[Questions on the material]
**A.** Transcribe the text from the DNS glue-record thread, beginning at the words "TTL's for glue" and ending after the words "query halfway through.".
**B.** Answer these questions using the DNS glue-record thread:
(i) What feature does BIND 8 lack, according to the reply?
(ii) Which version of BIND supposedly has that feature?
(iii) In which TLD is the domain in question registered?

[Passage to read]

+---+

TTL's for glue records in different TLD's -> unresolvable domains

Wed Apr 11 19:02:40 UTC 2001

In protocol terms, this shouldn't be a problem: the nameserver would just
go out and fetch the missing A record (dns1.domain.to).

However, BIND 8 lacks what is called "query restart", which means,
basically, that it loses track of where it is in the process of resolving
a query if there are too many steps involved in resolving it. So when
some but not all of the A RRs associated with a given cached NS RRset
happen to be missing, it basically gives up on the query halfway through.
Usually, the "lack of query restart" problem is kludged by the fact that
the client will retry its query and eventually the nameserver will
complete resolution. But that doesn't happen in all cases, and, besides,
oftentimes the application will time out before enough queries are
attempted.

BIND 9 supposedly has query restart, so eventually this problem will go
away.

- Kevin

abuse at x32174aba94e4.xmx.sez.to wrote:

> Today I encountered a situation where a certain host was unable to
> resolve entries in my domain despite the fact that one of my
> nameservers was functional.  I am wondering if I have stumbled across
> a limitation of the DNS protocol, a bug in bind, or if I have subtly
> misconfigured something.
>
> The domain in question is in the .to TLD.  The authoritative
> nameservers for the domain are:
>
> dns1.domain.to
> dns1.backup.com
> dns2.backup.com
>
> So, when queried for domain.to, the authoritative servers for the .to
> domain send back a glue record for dns1.domain.to, but not for
> dns1.backup.com or dns2.backup.com.

+---+

[Given records]
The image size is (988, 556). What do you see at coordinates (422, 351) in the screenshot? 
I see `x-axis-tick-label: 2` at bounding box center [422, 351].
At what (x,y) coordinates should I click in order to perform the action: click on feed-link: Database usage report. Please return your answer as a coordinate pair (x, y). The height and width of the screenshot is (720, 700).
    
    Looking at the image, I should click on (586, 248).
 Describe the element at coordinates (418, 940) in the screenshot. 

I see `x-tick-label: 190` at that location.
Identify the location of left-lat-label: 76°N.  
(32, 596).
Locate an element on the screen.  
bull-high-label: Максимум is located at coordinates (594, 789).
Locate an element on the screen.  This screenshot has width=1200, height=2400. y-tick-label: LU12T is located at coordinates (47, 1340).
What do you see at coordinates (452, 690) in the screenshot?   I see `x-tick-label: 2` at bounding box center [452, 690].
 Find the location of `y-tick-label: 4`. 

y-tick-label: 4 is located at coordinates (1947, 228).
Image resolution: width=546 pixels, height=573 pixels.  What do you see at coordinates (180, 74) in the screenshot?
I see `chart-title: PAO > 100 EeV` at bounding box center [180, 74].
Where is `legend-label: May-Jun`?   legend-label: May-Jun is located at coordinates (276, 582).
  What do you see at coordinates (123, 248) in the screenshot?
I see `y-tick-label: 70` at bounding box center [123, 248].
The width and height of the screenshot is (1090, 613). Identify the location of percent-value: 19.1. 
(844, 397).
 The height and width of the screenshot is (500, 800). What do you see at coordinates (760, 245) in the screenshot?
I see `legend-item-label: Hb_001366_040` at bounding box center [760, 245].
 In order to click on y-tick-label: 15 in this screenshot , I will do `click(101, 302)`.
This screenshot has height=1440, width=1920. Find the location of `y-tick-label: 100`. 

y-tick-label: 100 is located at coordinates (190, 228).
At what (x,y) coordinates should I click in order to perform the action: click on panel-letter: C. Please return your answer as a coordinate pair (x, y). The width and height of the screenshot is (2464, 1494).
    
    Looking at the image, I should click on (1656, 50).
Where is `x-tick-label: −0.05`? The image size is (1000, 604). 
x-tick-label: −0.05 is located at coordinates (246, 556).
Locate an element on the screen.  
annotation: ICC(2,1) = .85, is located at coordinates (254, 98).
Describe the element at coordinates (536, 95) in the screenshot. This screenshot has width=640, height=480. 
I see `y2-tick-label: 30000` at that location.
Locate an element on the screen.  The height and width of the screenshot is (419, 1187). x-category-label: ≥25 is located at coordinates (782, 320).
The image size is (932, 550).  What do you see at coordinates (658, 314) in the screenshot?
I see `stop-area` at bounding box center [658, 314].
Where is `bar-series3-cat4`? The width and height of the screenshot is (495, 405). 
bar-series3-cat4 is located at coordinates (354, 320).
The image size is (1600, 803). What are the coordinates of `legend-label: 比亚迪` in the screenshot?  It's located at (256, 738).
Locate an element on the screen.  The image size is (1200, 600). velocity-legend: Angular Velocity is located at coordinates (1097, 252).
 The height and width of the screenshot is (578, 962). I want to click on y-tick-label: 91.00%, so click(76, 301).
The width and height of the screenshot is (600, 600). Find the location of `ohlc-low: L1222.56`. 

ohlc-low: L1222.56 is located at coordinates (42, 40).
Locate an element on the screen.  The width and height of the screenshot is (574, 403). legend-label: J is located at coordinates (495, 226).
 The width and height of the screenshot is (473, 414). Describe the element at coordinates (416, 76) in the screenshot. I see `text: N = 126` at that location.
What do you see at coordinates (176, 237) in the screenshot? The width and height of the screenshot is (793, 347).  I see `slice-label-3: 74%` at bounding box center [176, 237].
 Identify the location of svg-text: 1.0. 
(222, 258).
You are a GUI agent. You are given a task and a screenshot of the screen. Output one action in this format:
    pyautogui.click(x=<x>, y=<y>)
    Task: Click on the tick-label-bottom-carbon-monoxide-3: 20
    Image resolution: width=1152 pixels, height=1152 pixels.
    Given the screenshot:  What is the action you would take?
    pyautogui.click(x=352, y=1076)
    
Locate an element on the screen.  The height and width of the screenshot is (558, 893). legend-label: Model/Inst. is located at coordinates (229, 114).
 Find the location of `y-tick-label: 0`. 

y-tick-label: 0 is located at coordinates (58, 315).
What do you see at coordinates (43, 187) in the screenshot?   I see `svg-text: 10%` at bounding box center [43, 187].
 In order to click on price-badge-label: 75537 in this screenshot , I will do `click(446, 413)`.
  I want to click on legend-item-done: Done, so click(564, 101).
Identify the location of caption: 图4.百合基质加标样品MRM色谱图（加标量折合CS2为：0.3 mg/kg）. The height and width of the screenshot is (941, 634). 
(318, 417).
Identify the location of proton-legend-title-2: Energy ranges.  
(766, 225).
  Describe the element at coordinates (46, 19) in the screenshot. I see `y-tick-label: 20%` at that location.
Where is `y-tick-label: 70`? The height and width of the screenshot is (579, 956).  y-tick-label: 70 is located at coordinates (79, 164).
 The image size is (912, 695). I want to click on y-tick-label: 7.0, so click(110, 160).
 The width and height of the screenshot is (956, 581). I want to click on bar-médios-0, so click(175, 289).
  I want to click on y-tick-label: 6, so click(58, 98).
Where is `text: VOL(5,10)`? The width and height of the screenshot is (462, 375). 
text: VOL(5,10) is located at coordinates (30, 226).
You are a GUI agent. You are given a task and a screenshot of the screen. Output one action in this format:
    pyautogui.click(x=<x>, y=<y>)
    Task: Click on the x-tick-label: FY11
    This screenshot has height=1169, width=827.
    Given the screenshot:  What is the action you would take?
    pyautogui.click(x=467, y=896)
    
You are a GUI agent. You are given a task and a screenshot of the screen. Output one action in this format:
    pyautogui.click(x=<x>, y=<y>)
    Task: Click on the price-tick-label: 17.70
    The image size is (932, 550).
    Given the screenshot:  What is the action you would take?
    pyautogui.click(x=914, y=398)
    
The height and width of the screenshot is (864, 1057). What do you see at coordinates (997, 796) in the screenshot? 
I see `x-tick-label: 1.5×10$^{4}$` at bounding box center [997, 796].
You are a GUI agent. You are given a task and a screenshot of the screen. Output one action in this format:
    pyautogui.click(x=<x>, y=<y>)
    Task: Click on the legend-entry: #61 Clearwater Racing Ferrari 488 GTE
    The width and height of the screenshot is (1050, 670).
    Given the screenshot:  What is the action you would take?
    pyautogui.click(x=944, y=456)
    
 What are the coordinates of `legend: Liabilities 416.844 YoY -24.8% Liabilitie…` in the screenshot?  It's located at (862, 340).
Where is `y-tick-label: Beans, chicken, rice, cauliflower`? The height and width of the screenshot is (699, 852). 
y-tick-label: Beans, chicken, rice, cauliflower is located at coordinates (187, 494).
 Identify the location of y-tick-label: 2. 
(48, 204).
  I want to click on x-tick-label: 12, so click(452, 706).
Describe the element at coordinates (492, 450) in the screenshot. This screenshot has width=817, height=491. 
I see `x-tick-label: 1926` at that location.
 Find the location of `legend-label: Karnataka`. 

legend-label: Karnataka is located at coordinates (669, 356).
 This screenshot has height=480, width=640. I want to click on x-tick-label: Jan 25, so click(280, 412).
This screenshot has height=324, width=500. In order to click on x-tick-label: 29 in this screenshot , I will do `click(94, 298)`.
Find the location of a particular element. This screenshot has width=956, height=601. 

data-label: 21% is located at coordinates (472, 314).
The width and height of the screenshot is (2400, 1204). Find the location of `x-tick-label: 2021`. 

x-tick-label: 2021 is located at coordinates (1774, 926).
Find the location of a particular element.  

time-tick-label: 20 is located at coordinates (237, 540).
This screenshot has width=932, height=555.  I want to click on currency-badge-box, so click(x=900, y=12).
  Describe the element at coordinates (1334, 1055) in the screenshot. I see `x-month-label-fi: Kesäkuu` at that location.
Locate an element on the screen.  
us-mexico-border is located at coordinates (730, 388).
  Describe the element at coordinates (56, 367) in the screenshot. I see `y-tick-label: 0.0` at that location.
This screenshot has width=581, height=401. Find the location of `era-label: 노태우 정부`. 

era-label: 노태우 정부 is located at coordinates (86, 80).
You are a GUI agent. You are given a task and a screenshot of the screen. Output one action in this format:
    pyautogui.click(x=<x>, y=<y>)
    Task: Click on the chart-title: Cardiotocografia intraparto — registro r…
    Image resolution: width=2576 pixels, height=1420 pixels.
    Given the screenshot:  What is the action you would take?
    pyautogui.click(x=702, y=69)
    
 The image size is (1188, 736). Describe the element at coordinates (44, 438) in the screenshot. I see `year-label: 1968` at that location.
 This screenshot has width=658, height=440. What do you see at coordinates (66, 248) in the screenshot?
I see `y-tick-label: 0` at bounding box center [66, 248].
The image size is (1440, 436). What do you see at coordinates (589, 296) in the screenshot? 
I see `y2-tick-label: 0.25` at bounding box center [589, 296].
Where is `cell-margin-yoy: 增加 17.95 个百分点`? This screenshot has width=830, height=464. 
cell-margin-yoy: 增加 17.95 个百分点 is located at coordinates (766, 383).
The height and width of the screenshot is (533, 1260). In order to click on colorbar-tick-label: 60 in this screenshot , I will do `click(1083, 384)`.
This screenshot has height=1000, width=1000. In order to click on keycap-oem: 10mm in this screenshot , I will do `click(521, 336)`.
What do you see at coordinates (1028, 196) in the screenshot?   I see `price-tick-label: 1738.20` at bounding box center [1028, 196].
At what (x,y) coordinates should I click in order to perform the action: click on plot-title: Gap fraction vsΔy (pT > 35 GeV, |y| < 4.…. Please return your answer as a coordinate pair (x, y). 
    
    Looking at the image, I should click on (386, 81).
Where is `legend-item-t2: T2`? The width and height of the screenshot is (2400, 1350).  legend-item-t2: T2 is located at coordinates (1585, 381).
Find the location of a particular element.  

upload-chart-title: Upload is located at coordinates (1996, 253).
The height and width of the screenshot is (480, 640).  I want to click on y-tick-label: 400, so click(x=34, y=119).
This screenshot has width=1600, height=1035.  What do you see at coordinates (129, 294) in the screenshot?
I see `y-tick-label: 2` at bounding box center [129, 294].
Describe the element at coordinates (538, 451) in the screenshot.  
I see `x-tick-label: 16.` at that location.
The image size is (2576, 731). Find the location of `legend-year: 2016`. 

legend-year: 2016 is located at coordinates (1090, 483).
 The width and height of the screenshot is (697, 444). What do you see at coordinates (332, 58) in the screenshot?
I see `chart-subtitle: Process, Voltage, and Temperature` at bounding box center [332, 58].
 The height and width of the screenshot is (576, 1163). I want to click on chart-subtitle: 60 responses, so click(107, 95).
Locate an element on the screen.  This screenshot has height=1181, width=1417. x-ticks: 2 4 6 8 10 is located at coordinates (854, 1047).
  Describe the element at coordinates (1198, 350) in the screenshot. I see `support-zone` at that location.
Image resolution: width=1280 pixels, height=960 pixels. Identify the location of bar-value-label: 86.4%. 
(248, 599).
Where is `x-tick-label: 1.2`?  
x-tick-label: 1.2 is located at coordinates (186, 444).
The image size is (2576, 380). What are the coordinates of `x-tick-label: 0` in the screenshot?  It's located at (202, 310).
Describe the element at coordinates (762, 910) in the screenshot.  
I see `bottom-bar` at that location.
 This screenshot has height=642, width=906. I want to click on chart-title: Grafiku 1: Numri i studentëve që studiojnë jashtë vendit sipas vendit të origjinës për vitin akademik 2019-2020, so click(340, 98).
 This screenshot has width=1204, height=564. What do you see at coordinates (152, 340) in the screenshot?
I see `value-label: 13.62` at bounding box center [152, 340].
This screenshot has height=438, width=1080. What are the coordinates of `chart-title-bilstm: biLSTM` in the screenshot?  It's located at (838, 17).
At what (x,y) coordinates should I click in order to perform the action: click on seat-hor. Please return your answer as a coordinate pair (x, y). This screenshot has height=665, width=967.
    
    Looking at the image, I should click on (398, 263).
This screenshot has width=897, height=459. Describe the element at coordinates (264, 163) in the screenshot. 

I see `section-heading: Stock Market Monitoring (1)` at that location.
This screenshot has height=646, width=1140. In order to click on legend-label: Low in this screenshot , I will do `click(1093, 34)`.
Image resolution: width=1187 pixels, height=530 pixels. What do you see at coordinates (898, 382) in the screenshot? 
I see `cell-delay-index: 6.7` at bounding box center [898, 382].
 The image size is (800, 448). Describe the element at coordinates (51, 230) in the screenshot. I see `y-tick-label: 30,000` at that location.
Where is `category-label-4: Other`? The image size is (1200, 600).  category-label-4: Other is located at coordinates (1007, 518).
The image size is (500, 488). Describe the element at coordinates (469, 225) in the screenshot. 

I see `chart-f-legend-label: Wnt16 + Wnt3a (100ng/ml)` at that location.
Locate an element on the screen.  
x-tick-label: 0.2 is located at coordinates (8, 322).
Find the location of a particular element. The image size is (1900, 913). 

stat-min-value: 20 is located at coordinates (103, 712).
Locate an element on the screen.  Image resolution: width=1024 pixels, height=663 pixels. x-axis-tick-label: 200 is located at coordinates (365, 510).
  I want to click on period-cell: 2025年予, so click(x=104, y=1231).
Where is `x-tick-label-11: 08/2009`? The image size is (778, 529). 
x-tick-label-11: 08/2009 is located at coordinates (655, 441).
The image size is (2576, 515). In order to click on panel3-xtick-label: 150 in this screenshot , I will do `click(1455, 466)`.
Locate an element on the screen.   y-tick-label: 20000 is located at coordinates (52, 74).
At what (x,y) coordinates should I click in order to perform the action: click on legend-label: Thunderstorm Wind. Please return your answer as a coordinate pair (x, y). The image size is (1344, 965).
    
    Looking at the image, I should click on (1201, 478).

+---+

[Solutions to the problems]
**A.**
TTL's for glue records in different TLD's -> unresolvable domains

Wed Apr 11 19:02:40 UTC 2001

In protocol terms, this shouldn't be a problem: the nameserver would just
go out and fetch the missing A record (dns1.domain.to).

However, BIND 8 lacks what is called "query restart", which means,
basically, that it loses track of where it is in the process of resolving
a query if there are too many steps involved in resolving it. So when
some but not all of the A RRs associated with a given cached NS RRset
happen to be missing, it basically gives up on the query halfway through.

**B.**
(i) Query restart
(ii) BIND 9
(iii) The .to TLD